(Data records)
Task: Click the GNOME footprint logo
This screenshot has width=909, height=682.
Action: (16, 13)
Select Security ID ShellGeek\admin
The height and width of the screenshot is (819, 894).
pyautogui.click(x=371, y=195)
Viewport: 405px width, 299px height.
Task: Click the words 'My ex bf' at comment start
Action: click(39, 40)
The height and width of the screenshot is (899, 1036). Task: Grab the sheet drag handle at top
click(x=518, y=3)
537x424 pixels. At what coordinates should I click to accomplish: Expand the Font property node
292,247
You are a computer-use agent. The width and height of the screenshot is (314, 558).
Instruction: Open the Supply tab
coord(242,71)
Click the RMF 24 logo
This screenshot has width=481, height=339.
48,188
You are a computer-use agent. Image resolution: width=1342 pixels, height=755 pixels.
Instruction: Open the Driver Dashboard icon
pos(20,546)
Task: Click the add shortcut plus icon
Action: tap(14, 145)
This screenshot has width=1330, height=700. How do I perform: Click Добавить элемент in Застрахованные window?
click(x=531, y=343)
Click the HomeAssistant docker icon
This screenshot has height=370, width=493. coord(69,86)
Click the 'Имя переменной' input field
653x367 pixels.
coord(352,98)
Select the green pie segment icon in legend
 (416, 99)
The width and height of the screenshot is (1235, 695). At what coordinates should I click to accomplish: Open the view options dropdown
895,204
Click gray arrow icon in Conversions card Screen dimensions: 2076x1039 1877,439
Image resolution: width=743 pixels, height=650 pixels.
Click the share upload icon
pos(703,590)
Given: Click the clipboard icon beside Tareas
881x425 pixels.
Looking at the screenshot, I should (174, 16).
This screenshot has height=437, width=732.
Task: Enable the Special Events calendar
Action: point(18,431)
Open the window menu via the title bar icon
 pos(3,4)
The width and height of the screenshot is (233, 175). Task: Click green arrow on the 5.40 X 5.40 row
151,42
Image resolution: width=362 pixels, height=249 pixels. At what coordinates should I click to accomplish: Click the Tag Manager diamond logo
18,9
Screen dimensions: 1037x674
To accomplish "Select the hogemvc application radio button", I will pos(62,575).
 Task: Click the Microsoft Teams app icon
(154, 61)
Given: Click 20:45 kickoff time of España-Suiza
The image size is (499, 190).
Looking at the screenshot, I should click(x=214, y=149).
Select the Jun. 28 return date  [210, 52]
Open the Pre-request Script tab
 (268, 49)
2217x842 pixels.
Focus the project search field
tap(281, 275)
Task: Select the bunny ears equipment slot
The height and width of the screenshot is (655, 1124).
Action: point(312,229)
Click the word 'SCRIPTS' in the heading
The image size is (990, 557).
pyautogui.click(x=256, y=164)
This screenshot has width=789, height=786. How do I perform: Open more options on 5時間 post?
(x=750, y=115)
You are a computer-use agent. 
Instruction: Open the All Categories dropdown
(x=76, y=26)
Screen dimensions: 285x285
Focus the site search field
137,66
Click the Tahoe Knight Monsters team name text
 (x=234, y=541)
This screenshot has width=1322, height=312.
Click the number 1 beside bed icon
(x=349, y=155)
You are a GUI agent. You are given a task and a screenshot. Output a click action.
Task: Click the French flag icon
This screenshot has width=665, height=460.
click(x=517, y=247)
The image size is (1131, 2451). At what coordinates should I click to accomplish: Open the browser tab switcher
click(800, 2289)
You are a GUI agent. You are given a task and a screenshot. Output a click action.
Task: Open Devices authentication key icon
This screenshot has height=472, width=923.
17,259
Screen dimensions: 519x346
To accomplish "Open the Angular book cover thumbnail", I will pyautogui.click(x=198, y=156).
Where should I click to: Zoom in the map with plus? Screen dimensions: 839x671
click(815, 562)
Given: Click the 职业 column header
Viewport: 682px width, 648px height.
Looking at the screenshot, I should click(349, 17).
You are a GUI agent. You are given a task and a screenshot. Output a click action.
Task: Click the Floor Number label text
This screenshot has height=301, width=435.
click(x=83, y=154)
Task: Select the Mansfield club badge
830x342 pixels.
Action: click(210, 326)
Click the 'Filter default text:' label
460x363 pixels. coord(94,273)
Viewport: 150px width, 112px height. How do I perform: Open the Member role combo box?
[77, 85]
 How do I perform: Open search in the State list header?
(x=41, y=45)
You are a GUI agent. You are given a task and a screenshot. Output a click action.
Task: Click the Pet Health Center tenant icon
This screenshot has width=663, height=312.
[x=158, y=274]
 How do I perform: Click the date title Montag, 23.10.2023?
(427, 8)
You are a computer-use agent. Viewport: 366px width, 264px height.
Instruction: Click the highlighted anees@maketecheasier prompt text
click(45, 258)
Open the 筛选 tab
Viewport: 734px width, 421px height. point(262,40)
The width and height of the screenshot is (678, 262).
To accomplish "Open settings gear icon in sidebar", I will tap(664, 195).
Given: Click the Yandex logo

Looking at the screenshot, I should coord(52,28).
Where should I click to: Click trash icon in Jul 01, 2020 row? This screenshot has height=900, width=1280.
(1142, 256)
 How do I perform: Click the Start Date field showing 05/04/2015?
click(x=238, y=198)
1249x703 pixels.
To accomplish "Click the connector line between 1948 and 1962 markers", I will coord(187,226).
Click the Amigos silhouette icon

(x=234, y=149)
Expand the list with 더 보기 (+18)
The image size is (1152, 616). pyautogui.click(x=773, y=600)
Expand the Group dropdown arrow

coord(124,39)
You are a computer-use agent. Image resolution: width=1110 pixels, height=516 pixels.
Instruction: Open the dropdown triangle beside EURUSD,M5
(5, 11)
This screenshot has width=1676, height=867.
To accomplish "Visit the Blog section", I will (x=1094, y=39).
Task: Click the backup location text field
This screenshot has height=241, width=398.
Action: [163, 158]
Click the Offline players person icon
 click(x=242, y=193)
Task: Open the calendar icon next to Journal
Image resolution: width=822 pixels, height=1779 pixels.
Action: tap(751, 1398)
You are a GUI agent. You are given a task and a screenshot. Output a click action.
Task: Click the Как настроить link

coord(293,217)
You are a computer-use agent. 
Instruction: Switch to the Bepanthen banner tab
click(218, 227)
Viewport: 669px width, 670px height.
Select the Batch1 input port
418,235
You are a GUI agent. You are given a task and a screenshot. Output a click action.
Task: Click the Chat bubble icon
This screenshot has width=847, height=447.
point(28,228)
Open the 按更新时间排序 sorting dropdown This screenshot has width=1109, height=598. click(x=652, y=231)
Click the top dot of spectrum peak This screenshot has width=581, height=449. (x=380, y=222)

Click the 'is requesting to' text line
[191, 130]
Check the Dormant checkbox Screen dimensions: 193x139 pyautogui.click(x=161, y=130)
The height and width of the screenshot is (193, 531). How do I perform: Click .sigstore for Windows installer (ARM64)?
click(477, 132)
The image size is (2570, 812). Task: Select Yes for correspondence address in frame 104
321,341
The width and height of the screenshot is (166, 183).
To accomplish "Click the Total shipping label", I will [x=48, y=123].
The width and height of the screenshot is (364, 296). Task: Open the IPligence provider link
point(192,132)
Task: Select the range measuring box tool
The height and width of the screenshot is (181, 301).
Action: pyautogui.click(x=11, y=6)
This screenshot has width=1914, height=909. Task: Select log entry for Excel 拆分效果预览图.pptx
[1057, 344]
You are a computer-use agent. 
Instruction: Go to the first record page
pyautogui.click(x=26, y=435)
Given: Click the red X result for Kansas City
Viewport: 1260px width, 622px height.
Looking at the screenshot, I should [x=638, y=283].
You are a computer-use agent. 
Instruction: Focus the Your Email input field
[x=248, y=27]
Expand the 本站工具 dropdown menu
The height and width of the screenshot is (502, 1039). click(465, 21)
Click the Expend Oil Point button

STATED PROBLEM:
Rewrite all of the lines above as a numbered list, leaving out any blank lines.

RESPONSE BELOW:
1. Task: Click the GNOME footprint logo
2. This screenshot has width=909, height=682.
3. Action: (16, 13)
4. Select Security ID ShellGeek\admin
5. The height and width of the screenshot is (819, 894).
6. pyautogui.click(x=371, y=195)
7. Viewport: 405px width, 299px height.
8. Task: Click the words 'My ex bf' at comment start
9. Action: click(39, 40)
10. The height and width of the screenshot is (899, 1036). Task: Grab the sheet drag handle at top
11. click(x=518, y=3)
12. 537x424 pixels. At what coordinates should I click to accomplish: Expand the Font property node
13. 292,247
14. You are a computer-use agent. The width and height of the screenshot is (314, 558).
15. Instruction: Open the Supply tab
16. coord(242,71)
17. Click the RMF 24 logo
18. This screenshot has width=481, height=339.
19. 48,188
20. You are a computer-use agent. Image resolution: width=1342 pixels, height=755 pixels.
21. Instruction: Open the Driver Dashboard icon
22. pos(20,546)
23. Task: Click the add shortcut plus icon
24. Action: tap(14, 145)
25. This screenshot has width=1330, height=700. How do I perform: Click Добавить элемент in Застрахованные window?
26. click(x=531, y=343)
27. Click the HomeAssistant docker icon
28. This screenshot has height=370, width=493. coord(69,86)
29. Click the 'Имя переменной' input field
30. 653x367 pixels.
31. coord(352,98)
32. Select the green pie segment icon in legend
33.  (416, 99)
34. The width and height of the screenshot is (1235, 695). At what coordinates should I click to accomplish: Open the view options dropdown
35. 895,204
36. Click gray arrow icon in Conversions card Screen dimensions: 2076x1039 1877,439
37. Image resolution: width=743 pixels, height=650 pixels.
38. Click the share upload icon
39. pos(703,590)
40. Given: Click the clipboard icon beside Tareas
41. 881x425 pixels.
42. Looking at the screenshot, I should (174, 16).
43. This screenshot has height=437, width=732.
44. Task: Enable the Special Events calendar
45. Action: point(18,431)
46. Open the window menu via the title bar icon
47.  pos(3,4)
48. The width and height of the screenshot is (233, 175). Task: Click green arrow on the 5.40 X 5.40 row
49. 151,42
50. Image resolution: width=362 pixels, height=249 pixels. At what coordinates should I click to accomplish: Click the Tag Manager diamond logo
51. 18,9
52. Screen dimensions: 1037x674
53. To accomplish "Select the hogemvc application radio button", I will pos(62,575).
54.  Task: Click the Microsoft Teams app icon
55. (154, 61)
56. Given: Click 20:45 kickoff time of España-Suiza
57. The image size is (499, 190).
58. Looking at the screenshot, I should click(x=214, y=149).
59. Select the Jun. 28 return date  [210, 52]
60. Open the Pre-request Script tab
61.  (268, 49)
62. 2217x842 pixels.
63. Focus the project search field
64. tap(281, 275)
65. Task: Select the bunny ears equipment slot
66. The height and width of the screenshot is (655, 1124).
67. Action: point(312,229)
68. Click the word 'SCRIPTS' in the heading
69. The image size is (990, 557).
70. pyautogui.click(x=256, y=164)
71. This screenshot has width=789, height=786. How do I perform: Open more options on 5時間 post?
72. (x=750, y=115)
73. You are a computer-use agent. 
74. Instruction: Open the All Categories dropdown
75. (x=76, y=26)
76. Screen dimensions: 285x285
77. Focus the site search field
78. 137,66
79. Click the Tahoe Knight Monsters team name text
80.  (x=234, y=541)
81. This screenshot has width=1322, height=312.
82. Click the number 1 beside bed icon
83. (x=349, y=155)
84. You are a GUI agent. You are given a task and a screenshot. Output a click action.
85. Task: Click the French flag icon
86. This screenshot has width=665, height=460.
87. click(x=517, y=247)
88. The image size is (1131, 2451). At what coordinates should I click to accomplish: Open the browser tab switcher
89. click(800, 2289)
90. You are a GUI agent. You are given a task and a screenshot. Output a click action.
91. Task: Open Devices authentication key icon
92. This screenshot has height=472, width=923.
93. 17,259
94. Screen dimensions: 519x346
95. To accomplish "Open the Angular book cover thumbnail", I will pyautogui.click(x=198, y=156).
96. Where should I click to: Zoom in the map with plus? Screen dimensions: 839x671
97. click(815, 562)
98. Given: Click the 职业 column header
99. Viewport: 682px width, 648px height.
100. Looking at the screenshot, I should click(349, 17).
101. You are a GUI agent. You are given a task and a screenshot. Output a click action.
102. Task: Click the Floor Number label text
103. This screenshot has height=301, width=435.
104. click(x=83, y=154)
105. Task: Select the Mansfield club badge
106. 830x342 pixels.
107. Action: click(210, 326)
108. Click the 'Filter default text:' label
109. 460x363 pixels. coord(94,273)
110. Viewport: 150px width, 112px height. How do I perform: Open the Member role combo box?
111. [77, 85]
112.  How do I perform: Open search in the State list header?
113. (x=41, y=45)
114. You are a GUI agent. You are given a task and a screenshot. Output a click action.
115. Task: Click the Pet Health Center tenant icon
116. This screenshot has width=663, height=312.
117. [x=158, y=274]
118.  How do I perform: Click the date title Montag, 23.10.2023?
119. (427, 8)
120. You are a computer-use agent. Viewport: 366px width, 264px height.
121. Instruction: Click the highlighted anees@maketecheasier prompt text
122. click(45, 258)
123. Open the 筛选 tab
124. Viewport: 734px width, 421px height. point(262,40)
125. The width and height of the screenshot is (678, 262).
126. To accomplish "Open settings gear icon in sidebar", I will tap(664, 195).
127. Given: Click the Yandex logo
128. Looking at the screenshot, I should coord(52,28).
129. Where should I click to: Click trash icon in Jul 01, 2020 row? This screenshot has height=900, width=1280.
130. (1142, 256)
131.  How do I perform: Click the Start Date field showing 05/04/2015?
132. click(x=238, y=198)
133. 1249x703 pixels.
134. To accomplish "Click the connector line between 1948 and 1962 markers", I will coord(187,226).
135. Click the Amigos silhouette icon
136. (x=234, y=149)
137. Expand the list with 더 보기 (+18)
138. The image size is (1152, 616). pyautogui.click(x=773, y=600)
139. Expand the Group dropdown arrow
140. coord(124,39)
141. You are a computer-use agent. Image resolution: width=1110 pixels, height=516 pixels.
142. Instruction: Open the dropdown triangle beside EURUSD,M5
143. (5, 11)
144. This screenshot has width=1676, height=867.
145. To accomplish "Visit the Blog section", I will (x=1094, y=39).
146. Task: Click the backup location text field
147. This screenshot has height=241, width=398.
148. Action: [163, 158]
149. Click the Offline players person icon
150.  click(x=242, y=193)
151. Task: Open the calendar icon next to Journal
152. Image resolution: width=822 pixels, height=1779 pixels.
153. Action: tap(751, 1398)
154. You are a GUI agent. You are given a task and a screenshot. Output a click action.
155. Task: Click the Как настроить link
156. coord(293,217)
157. You are a computer-use agent. 
158. Instruction: Switch to the Bepanthen banner tab
159. click(218, 227)
160. Viewport: 669px width, 670px height.
161. Select the Batch1 input port
162. 418,235
163. You are a GUI agent. You are given a task and a screenshot. Output a click action.
164. Task: Click the Chat bubble icon
165. This screenshot has width=847, height=447.
166. point(28,228)
167. Open the 按更新时间排序 sorting dropdown This screenshot has width=1109, height=598. click(x=652, y=231)
168. Click the top dot of spectrum peak This screenshot has width=581, height=449. (x=380, y=222)
169. Click the 'is requesting to' text line
170. [191, 130]
171. Check the Dormant checkbox Screen dimensions: 193x139 pyautogui.click(x=161, y=130)
172. The height and width of the screenshot is (193, 531). How do I perform: Click .sigstore for Windows installer (ARM64)?
173. click(477, 132)
174. The image size is (2570, 812). Task: Select Yes for correspondence address in frame 104
175. 321,341
176. The width and height of the screenshot is (166, 183).
177. To accomplish "Click the Total shipping label", I will [x=48, y=123].
178. The width and height of the screenshot is (364, 296). Task: Open the IPligence provider link
179. point(192,132)
180. Task: Select the range measuring box tool
181. The height and width of the screenshot is (181, 301).
182. Action: pyautogui.click(x=11, y=6)
183. This screenshot has width=1914, height=909. Task: Select log entry for Excel 拆分效果预览图.pptx
184. [1057, 344]
185. You are a computer-use agent. 
186. Instruction: Go to the first record page
187. pyautogui.click(x=26, y=435)
188. Given: Click the red X result for Kansas City
189. Viewport: 1260px width, 622px height.
190. Looking at the screenshot, I should [x=638, y=283].
191. You are a computer-use agent. 
192. Instruction: Focus the Your Email input field
193. [x=248, y=27]
194. Expand the 本站工具 dropdown menu
195. The height and width of the screenshot is (502, 1039). click(465, 21)
196. Click the Expend Oil Point button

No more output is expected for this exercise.